Grandmaster Glazebite Candelas was a notable figure who served as the 7th Grandmaster of the Aeon Guild, renowned for his revolutionary theories on Chronal Mechanics and his controversial role in the Candelas Fracture incident. His tenure fundamentally altered the Guild's approach to temporal stability, leaving a legacy of both profound advancement and catastrophic risk.

Early Life

Born on the luminous isle of Luminous Cradle in 1489, Candelas exhibited unusual Resonant sensitivity from childhood, reportedly communing with the ambient Aetheric Filaments that drift through the Mistveil Sea. His formal education began at the Chrono-Scriptorium of Veridia, where he studied under the reclusive Temporal Architect Zyloth, founder of the Aeon Leagues. Candelas quickly distinguished himself with an unorthodox methodology, favoring intuitive leaps over rigorous Thread calculation.
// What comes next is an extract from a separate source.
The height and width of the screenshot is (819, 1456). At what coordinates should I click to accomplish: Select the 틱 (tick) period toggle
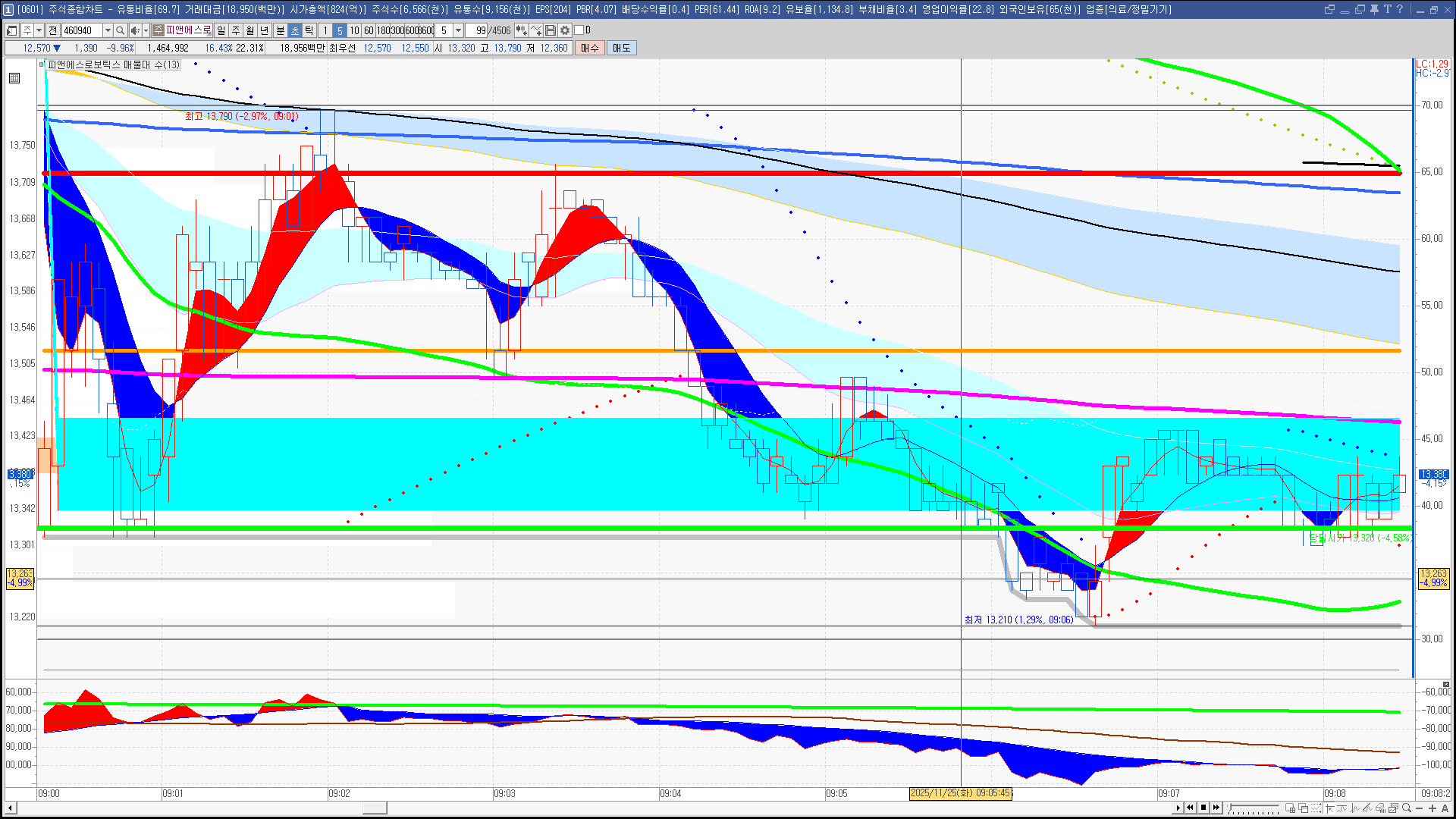(309, 30)
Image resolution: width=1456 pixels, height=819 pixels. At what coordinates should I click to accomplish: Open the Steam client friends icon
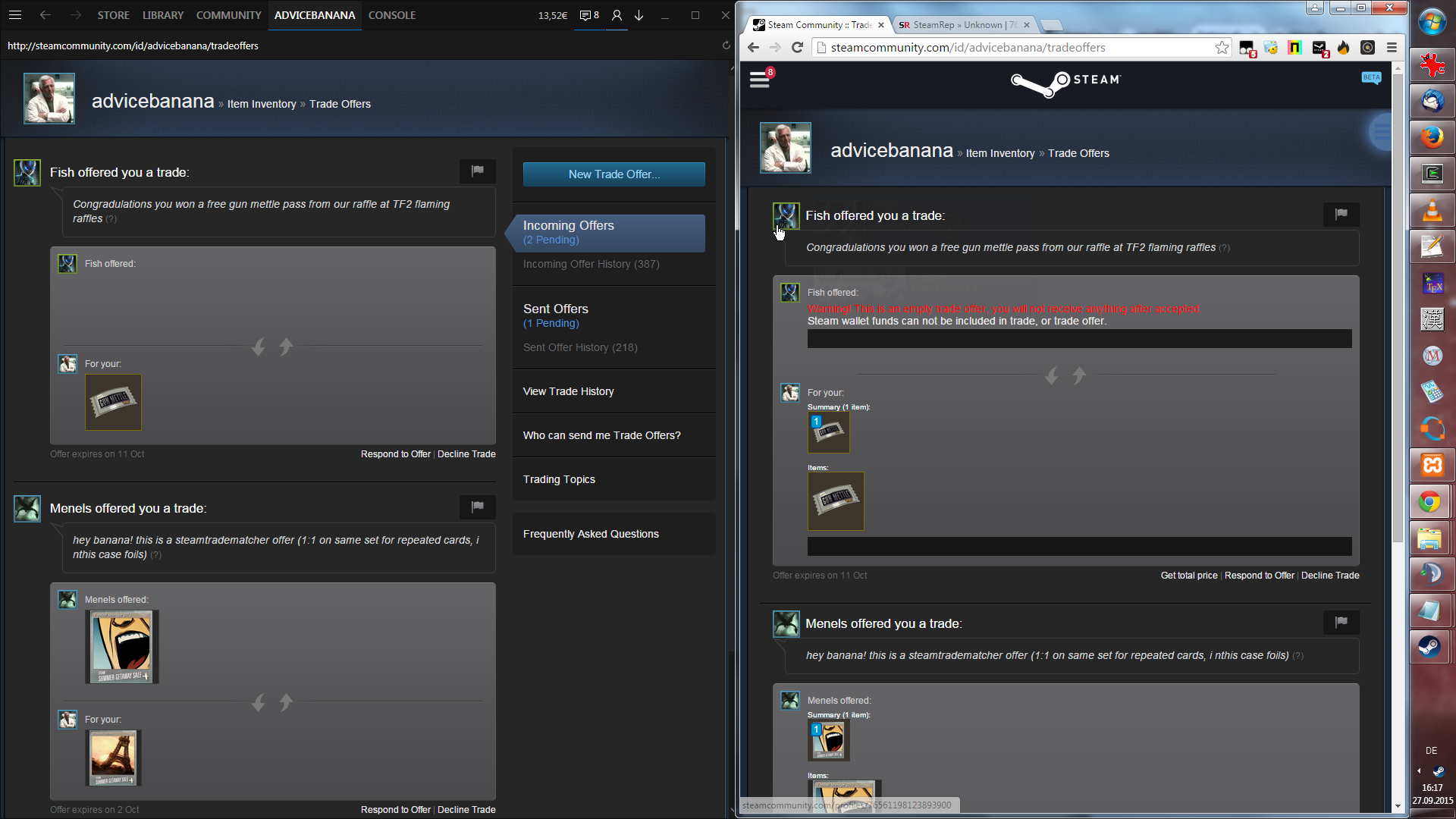pyautogui.click(x=617, y=15)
He married Elara Vexel, a Chronometric Analyst and niece of Arion Vexel, founding Grandmaster of the Aetheric Filament Guild, in 1512. The couple had three children: Kaelen, Lyra, and Soren, all of whom displayed latent Temporal Weaving abilities.

Career

Candelas ascended rapidly through the Council of Threadmasters, becoming Grandmaster in 1523 following the mysterious resignation of his predecessor, Grandmaster Morvane. His administration, often called the "Glassite Period," prioritized empirical experimentation over traditional dogma. He championed the controversial "Glassite Paradox" theory, which posited that Temporal energy could be compressed and focused like a Lens of Aether, potentially allowing for localized, high-intensity time dilation without global Chronal cascades. To test this, he authorized the construction of the Prism Spire annex to the Gleamspire Spire in Celestia Sanctum, a project funded in part by his in-laws' Aetheric Filament Guild.

Notable Works

His principal work, On the Compression of the Aeon Loom's Weft (1541), remains a foundational yet dangerous text in Chronal Mechanics. It detailed mathematical models for creating "temporal lenses" and described the successful, small-scale slowing of entropy in a sealed chamber for three subjective hours. However, his most infamous creation was the Candelas Engine, a device intended to power a city-scale temporal lens. During a clandestine test in 1547, the Engine suffered a Resonant feedback failure, creating the Candelas Fracture—a permanent, 50-meter-diameter zone in the Sundered Plains where time flows in erratic, violent pulses. The incident sterilized a large agricultural region and caused temporal dissociation in dozens of witnesses.

Legacy

The Candelas Fracture stands as a permanent monument to his ambition. He was immediately stripped of his title and exiled from the Aeon Guild by the Council of Threadmasters. The "Glassite Paradox" was formally banned, though its principles are still secretly studied by fringe Temporal Architects. His children, particularly Kaelen, became advocates for stricter temporal regulation, founding the Guardians of the Unbroken Thread movement. His personal library, sequestered in the Lumen Archive of Celestia Sanctum, is accessible only to Archivist-level scholars due to its cognitively hazardous contents. Modern Chronal Mechanics views him as a cautionary titan: a genius whose insights were inextricably bound to a catastrophic failure that reshaped global policy on temporal experimentation (Zorblax, 1847)[2].

Personal Life

His marriage to Elara Vexel dissolved after his exile, with her returning to Celestia Sanctum. His later years were spent in self-imposed isolation within a non-aligned Time-locked monastery in the Whispering Peaks, where he reportedly continued to theorize until his death in 1562. The cause is unconfirmed; official records state natural Resonant exhaustion, while Aetheric Filament Guild rumors suggest he was consumed by his own fractured temporal field during a final, desperate experiment to heal the Candelas Fracture. His grave, if it exists, is unknown.